For some time now, we’ve been using the services of a company called Gomez to monitor our public websites. They do an excellent job for the corporate customer, monitoring from multiple locations around the world, and notifying by email, pager, and text message of any slow performance or outages. Lots of things are configurable (severity, maintenance blackouts, etc). They offer great historical reports we can use to track patterns, the IT managers can use to say “no, we aren’t ‘down all the time’, we had a single outage of 3 minutes on thursday, and a 30 second network glitch three weeks ago tomorrow”; and the execs can use to say “yes, we have 99.995% uptime on our servers, we’re working on that last .004% now” or whatever it is execs say. Gomez is great, and we love it. Only one problem. It’s outside. It can’t work for any of our internal servers.

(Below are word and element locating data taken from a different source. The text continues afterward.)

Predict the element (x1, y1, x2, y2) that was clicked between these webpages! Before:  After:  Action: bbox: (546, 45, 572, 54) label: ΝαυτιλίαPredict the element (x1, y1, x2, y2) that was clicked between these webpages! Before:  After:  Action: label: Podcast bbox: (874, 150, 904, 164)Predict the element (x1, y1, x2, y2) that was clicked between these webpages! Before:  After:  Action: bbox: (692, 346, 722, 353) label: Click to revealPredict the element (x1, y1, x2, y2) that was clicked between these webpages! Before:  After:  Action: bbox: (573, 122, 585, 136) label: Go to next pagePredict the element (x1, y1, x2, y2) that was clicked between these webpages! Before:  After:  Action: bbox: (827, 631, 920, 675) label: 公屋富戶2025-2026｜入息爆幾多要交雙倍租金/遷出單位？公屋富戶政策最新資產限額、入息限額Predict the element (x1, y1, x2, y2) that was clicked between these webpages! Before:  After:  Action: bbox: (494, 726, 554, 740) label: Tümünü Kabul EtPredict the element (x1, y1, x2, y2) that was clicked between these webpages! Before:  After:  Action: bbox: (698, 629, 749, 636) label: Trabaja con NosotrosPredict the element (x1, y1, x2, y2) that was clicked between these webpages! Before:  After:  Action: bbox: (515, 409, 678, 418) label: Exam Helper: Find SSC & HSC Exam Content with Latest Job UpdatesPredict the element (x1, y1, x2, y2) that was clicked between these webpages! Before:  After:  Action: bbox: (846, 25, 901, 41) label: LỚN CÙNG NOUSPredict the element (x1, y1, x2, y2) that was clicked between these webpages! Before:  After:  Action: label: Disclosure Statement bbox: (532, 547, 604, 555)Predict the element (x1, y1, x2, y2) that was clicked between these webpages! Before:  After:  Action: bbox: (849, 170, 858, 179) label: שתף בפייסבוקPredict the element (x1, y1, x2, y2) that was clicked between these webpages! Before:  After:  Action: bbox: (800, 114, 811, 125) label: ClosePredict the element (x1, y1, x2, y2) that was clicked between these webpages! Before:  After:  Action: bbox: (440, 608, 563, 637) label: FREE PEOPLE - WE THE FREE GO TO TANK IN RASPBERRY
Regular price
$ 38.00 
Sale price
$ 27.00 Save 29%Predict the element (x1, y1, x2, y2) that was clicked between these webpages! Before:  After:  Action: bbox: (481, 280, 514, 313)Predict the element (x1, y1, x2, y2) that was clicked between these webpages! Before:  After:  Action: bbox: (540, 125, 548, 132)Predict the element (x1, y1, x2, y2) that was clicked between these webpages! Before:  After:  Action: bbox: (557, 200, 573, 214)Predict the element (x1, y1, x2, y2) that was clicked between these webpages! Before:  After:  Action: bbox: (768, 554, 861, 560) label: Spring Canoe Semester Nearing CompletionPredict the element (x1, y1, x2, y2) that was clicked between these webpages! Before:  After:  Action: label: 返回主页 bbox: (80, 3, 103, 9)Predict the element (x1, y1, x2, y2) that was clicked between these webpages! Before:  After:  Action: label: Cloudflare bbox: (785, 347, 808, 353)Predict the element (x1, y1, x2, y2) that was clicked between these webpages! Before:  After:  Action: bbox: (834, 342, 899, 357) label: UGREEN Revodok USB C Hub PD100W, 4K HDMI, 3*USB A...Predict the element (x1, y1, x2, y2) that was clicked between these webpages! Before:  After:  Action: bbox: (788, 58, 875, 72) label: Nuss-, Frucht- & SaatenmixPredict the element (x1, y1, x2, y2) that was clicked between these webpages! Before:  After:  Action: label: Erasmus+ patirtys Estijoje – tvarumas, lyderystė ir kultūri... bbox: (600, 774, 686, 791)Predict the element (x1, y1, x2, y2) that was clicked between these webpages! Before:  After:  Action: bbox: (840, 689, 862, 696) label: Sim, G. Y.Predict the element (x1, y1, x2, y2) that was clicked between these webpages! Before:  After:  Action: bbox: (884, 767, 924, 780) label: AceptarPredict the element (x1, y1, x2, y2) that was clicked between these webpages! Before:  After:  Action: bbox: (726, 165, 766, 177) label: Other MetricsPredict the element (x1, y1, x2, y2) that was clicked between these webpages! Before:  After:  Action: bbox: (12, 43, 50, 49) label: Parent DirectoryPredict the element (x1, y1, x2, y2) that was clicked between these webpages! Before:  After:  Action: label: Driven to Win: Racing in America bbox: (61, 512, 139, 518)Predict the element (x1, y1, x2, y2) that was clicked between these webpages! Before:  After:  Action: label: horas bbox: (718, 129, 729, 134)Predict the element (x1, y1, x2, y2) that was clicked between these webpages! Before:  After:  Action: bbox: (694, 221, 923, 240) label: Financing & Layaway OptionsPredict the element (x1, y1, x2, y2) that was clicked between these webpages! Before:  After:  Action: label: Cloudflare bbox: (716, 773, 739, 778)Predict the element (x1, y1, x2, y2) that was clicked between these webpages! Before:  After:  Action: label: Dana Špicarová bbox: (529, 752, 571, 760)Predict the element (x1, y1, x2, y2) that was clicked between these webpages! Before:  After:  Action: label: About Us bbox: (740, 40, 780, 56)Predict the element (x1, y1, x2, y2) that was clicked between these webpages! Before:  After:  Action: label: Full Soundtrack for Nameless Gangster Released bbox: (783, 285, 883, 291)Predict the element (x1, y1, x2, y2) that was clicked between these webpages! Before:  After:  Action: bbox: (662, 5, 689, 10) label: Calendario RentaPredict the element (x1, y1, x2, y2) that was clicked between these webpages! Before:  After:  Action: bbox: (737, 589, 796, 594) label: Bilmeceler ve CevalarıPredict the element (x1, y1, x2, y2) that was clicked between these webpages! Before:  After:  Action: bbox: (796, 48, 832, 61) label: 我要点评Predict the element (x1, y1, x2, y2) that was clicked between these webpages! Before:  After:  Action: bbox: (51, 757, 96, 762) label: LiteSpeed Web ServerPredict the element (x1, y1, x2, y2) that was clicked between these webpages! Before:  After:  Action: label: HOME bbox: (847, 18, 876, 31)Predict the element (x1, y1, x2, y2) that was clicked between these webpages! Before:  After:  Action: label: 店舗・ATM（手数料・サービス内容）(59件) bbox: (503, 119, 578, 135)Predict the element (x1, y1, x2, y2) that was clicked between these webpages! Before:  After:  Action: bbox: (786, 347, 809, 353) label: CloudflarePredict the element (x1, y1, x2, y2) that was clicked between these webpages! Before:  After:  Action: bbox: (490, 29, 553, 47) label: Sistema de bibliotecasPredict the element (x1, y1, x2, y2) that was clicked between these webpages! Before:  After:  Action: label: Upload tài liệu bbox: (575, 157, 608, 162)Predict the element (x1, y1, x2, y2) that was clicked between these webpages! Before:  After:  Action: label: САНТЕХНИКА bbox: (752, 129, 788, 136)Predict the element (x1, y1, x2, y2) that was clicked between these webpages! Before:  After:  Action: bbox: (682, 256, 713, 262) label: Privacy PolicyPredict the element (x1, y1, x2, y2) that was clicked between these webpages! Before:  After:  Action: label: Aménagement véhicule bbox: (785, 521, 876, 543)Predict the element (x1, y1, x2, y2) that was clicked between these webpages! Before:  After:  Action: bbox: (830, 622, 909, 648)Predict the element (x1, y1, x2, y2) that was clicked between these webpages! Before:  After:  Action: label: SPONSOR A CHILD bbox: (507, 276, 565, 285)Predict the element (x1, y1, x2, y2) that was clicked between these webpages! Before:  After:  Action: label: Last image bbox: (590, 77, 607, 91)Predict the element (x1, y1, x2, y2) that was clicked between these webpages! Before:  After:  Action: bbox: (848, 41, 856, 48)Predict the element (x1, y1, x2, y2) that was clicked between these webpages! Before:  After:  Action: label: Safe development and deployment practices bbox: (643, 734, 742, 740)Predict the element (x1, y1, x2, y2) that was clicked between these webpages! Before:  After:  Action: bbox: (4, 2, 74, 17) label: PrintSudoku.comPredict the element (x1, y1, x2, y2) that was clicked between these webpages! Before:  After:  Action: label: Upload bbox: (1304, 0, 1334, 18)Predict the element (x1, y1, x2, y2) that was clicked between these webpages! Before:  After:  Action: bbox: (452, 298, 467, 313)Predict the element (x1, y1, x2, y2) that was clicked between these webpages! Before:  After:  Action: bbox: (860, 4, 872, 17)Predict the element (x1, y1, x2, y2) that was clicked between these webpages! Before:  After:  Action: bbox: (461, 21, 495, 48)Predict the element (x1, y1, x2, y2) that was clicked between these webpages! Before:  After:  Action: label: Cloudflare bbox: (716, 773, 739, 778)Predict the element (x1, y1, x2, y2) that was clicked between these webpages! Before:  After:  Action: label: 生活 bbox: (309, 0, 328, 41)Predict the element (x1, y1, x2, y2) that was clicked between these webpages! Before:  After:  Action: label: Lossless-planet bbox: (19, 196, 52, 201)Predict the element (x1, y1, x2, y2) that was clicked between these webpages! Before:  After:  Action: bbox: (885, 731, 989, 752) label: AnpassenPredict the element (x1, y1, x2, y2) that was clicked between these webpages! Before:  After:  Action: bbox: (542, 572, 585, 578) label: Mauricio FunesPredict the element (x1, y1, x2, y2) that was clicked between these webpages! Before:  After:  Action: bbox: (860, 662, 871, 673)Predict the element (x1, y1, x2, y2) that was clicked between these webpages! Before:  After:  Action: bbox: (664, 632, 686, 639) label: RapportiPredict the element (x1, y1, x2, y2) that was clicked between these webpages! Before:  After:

Now, we can use the built in probing mechanism of Coldfusion MX 7 (love it, btw, great upgrade!), but it’s not as sophisticated. It also has some issues… it can only email one group of people if there’s a problem with *any* of the probes, it can’t text message or page (unless the phone/pager supports an email format), and its logging is very, very rudimentary. It also cannot handle more complicated scripts, such as Log in to this application, submit this form data, if the results do not contain X OR the results are Y, fail and report”.
So… what can? I’m hoping one or more of you loyal FG readers will have some ideas. If it’s something that can run from Windows 2003 server, all the better… we have a few linux hobbyists in shop, but no real experts.